===== Extracted material

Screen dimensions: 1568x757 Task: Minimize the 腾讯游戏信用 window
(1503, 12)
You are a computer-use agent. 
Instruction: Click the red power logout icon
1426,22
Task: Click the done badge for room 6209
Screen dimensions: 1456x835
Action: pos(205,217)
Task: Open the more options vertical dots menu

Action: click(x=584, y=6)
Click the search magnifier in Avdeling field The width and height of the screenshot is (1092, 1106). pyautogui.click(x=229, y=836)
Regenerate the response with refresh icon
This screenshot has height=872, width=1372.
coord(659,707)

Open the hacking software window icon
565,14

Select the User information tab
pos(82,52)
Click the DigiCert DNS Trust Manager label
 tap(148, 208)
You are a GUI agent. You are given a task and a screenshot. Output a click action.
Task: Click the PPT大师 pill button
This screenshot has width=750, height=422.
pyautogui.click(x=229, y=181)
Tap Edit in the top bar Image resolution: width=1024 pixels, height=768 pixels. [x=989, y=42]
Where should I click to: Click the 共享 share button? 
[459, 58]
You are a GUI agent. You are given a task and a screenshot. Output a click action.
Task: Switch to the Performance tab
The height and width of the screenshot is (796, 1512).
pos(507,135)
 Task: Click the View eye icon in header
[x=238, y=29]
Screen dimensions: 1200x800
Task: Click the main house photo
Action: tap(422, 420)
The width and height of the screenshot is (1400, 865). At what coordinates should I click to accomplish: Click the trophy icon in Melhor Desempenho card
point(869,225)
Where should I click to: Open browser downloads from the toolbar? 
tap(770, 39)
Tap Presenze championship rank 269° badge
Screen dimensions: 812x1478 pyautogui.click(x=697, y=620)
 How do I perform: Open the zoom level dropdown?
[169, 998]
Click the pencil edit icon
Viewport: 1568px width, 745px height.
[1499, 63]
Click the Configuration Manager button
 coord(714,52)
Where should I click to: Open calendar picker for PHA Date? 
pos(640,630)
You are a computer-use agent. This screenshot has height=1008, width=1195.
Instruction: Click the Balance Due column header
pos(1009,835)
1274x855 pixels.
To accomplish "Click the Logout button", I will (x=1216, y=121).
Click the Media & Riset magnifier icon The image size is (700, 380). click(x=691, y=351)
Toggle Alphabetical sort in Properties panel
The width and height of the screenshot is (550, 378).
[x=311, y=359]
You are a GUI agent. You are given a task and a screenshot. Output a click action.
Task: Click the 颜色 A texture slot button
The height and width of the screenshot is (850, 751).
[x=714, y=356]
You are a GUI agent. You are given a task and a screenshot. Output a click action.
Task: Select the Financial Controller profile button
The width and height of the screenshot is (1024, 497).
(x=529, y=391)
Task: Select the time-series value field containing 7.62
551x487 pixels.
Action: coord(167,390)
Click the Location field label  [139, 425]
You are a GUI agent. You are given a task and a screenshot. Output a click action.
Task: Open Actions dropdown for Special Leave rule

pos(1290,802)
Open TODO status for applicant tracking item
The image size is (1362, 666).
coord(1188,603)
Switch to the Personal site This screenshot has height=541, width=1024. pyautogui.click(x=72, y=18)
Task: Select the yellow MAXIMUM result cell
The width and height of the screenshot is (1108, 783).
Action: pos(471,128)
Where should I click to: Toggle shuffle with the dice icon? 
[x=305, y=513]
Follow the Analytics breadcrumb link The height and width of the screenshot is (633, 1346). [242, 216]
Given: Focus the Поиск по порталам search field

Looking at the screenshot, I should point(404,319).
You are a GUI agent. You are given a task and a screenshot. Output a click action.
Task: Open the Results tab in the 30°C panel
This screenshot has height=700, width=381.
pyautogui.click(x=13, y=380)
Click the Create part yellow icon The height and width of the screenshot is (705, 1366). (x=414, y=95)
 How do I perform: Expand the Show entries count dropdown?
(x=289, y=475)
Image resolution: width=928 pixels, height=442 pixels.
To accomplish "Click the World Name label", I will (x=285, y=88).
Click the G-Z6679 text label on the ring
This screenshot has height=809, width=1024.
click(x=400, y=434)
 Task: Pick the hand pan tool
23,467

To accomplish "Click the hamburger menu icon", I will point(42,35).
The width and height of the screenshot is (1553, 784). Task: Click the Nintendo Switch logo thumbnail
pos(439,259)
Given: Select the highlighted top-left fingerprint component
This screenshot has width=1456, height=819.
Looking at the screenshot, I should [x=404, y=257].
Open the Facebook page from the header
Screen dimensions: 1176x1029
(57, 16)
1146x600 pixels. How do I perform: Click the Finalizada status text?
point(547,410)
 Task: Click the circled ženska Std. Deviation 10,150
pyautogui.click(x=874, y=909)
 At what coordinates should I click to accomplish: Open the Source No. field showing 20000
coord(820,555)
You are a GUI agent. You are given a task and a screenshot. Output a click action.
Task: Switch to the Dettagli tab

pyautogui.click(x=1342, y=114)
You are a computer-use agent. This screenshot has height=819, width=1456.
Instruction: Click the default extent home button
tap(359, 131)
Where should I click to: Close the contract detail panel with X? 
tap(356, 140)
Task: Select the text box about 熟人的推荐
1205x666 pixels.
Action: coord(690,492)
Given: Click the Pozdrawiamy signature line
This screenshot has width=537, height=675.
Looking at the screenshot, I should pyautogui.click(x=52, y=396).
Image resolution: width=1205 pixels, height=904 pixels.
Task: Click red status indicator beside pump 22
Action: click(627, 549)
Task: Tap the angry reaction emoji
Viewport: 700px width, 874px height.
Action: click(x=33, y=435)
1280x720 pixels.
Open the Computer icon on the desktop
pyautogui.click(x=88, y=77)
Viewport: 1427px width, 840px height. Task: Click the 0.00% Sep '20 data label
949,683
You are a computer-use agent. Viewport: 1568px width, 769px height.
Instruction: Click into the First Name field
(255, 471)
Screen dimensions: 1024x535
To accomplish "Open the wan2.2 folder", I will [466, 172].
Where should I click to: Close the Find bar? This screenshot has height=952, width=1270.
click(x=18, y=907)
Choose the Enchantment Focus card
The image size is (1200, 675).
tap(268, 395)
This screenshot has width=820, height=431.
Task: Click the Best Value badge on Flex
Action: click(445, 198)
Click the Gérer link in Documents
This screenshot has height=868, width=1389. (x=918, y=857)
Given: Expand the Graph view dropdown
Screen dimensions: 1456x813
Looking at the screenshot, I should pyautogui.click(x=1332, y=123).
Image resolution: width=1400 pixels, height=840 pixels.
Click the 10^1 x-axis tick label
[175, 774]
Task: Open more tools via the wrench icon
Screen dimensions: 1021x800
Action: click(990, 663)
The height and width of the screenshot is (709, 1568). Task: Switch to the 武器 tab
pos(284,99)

==========

Reproduce every item above verbatim, line for line.

Screen dimensions: 1568x757 Task: Minimize the 腾讯游戏信用 window
(1503, 12)
You are a computer-use agent. 
Instruction: Click the red power logout icon
1426,22
Task: Click the done badge for room 6209
Screen dimensions: 1456x835
Action: pos(205,217)
Task: Open the more options vertical dots menu

Action: click(x=584, y=6)
Click the search magnifier in Avdeling field The width and height of the screenshot is (1092, 1106). pyautogui.click(x=229, y=836)
Regenerate the response with refresh icon
This screenshot has height=872, width=1372.
coord(659,707)

Open the hacking software window icon
565,14

Select the User information tab
pos(82,52)
Click the DigiCert DNS Trust Manager label
 tap(148, 208)
You are a GUI agent. You are given a task and a screenshot. Output a click action.
Task: Click the PPT大师 pill button
This screenshot has width=750, height=422.
pyautogui.click(x=229, y=181)
Tap Edit in the top bar Image resolution: width=1024 pixels, height=768 pixels. [x=989, y=42]
Where should I click to: Click the 共享 share button? 
[459, 58]
You are a GUI agent. You are given a task and a screenshot. Output a click action.
Task: Switch to the Performance tab
The height and width of the screenshot is (796, 1512).
pos(507,135)
 Task: Click the View eye icon in header
[x=238, y=29]
Screen dimensions: 1200x800
Task: Click the main house photo
Action: tap(422, 420)
The width and height of the screenshot is (1400, 865). At what coordinates should I click to accomplish: Click the trophy icon in Melhor Desempenho card
point(869,225)
Where should I click to: Open browser downloads from the toolbar? 
tap(770, 39)
Tap Presenze championship rank 269° badge
Screen dimensions: 812x1478 pyautogui.click(x=697, y=620)
 How do I perform: Open the zoom level dropdown?
[169, 998]
Click the pencil edit icon
Viewport: 1568px width, 745px height.
[1499, 63]
Click the Configuration Manager button
 coord(714,52)
Where should I click to: Open calendar picker for PHA Date? 
pos(640,630)
You are a computer-use agent. This screenshot has height=1008, width=1195.
Instruction: Click the Balance Due column header
pos(1009,835)
1274x855 pixels.
To accomplish "Click the Logout button", I will (x=1216, y=121).
Click the Media & Riset magnifier icon The image size is (700, 380). click(x=691, y=351)
Toggle Alphabetical sort in Properties panel
The width and height of the screenshot is (550, 378).
[x=311, y=359]
You are a GUI agent. You are given a task and a screenshot. Output a click action.
Task: Click the 颜色 A texture slot button
The height and width of the screenshot is (850, 751).
[x=714, y=356]
You are a GUI agent. You are given a task and a screenshot. Output a click action.
Task: Select the Financial Controller profile button
The width and height of the screenshot is (1024, 497).
(x=529, y=391)
Task: Select the time-series value field containing 7.62
551x487 pixels.
Action: coord(167,390)
Click the Location field label  [139, 425]
You are a GUI agent. You are given a task and a screenshot. Output a click action.
Task: Open Actions dropdown for Special Leave rule

pos(1290,802)
Open TODO status for applicant tracking item
The image size is (1362, 666).
coord(1188,603)
Switch to the Personal site This screenshot has height=541, width=1024. pyautogui.click(x=72, y=18)
Task: Select the yellow MAXIMUM result cell
The width and height of the screenshot is (1108, 783).
Action: pos(471,128)
Where should I click to: Toggle shuffle with the dice icon? 
[x=305, y=513]
Follow the Analytics breadcrumb link The height and width of the screenshot is (633, 1346). [242, 216]
Given: Focus the Поиск по порталам search field

Looking at the screenshot, I should point(404,319).
You are a GUI agent. You are given a task and a screenshot. Output a click action.
Task: Open the Results tab in the 30°C panel
This screenshot has height=700, width=381.
pyautogui.click(x=13, y=380)
Click the Create part yellow icon The height and width of the screenshot is (705, 1366). (x=414, y=95)
 How do I perform: Expand the Show entries count dropdown?
(x=289, y=475)
Image resolution: width=928 pixels, height=442 pixels.
To accomplish "Click the World Name label", I will (x=285, y=88).
Click the G-Z6679 text label on the ring
This screenshot has height=809, width=1024.
click(x=400, y=434)
 Task: Pick the hand pan tool
23,467

To accomplish "Click the hamburger menu icon", I will point(42,35).
The width and height of the screenshot is (1553, 784). Task: Click the Nintendo Switch logo thumbnail
pos(439,259)
Given: Select the highlighted top-left fingerprint component
This screenshot has width=1456, height=819.
Looking at the screenshot, I should [x=404, y=257].
Open the Facebook page from the header
Screen dimensions: 1176x1029
(57, 16)
1146x600 pixels. How do I perform: Click the Finalizada status text?
point(547,410)
 Task: Click the circled ženska Std. Deviation 10,150
pyautogui.click(x=874, y=909)
 At what coordinates should I click to accomplish: Open the Source No. field showing 20000
coord(820,555)
You are a GUI agent. You are given a task and a screenshot. Output a click action.
Task: Switch to the Dettagli tab

pyautogui.click(x=1342, y=114)
You are a computer-use agent. This screenshot has height=819, width=1456.
Instruction: Click the default extent home button
tap(359, 131)
Where should I click to: Close the contract detail panel with X? 
tap(356, 140)
Task: Select the text box about 熟人的推荐
1205x666 pixels.
Action: coord(690,492)
Given: Click the Pozdrawiamy signature line
This screenshot has width=537, height=675.
Looking at the screenshot, I should pyautogui.click(x=52, y=396).
Image resolution: width=1205 pixels, height=904 pixels.
Task: Click red status indicator beside pump 22
Action: click(627, 549)
Task: Tap the angry reaction emoji
Viewport: 700px width, 874px height.
Action: click(x=33, y=435)
1280x720 pixels.
Open the Computer icon on the desktop
pyautogui.click(x=88, y=77)
Viewport: 1427px width, 840px height. Task: Click the 0.00% Sep '20 data label
949,683
You are a computer-use agent. Viewport: 1568px width, 769px height.
Instruction: Click into the First Name field
(255, 471)
Screen dimensions: 1024x535
To accomplish "Open the wan2.2 folder", I will [466, 172].
Where should I click to: Close the Find bar? This screenshot has height=952, width=1270.
click(x=18, y=907)
Choose the Enchantment Focus card
The image size is (1200, 675).
tap(268, 395)
This screenshot has width=820, height=431.
Task: Click the Best Value badge on Flex
Action: click(445, 198)
Click the Gérer link in Documents
This screenshot has height=868, width=1389. (x=918, y=857)
Given: Expand the Graph view dropdown
Screen dimensions: 1456x813
Looking at the screenshot, I should pyautogui.click(x=1332, y=123).
Image resolution: width=1400 pixels, height=840 pixels.
Click the 10^1 x-axis tick label
[175, 774]
Task: Open more tools via the wrench icon
Screen dimensions: 1021x800
Action: click(990, 663)
The height and width of the screenshot is (709, 1568). Task: Switch to the 武器 tab
pos(284,99)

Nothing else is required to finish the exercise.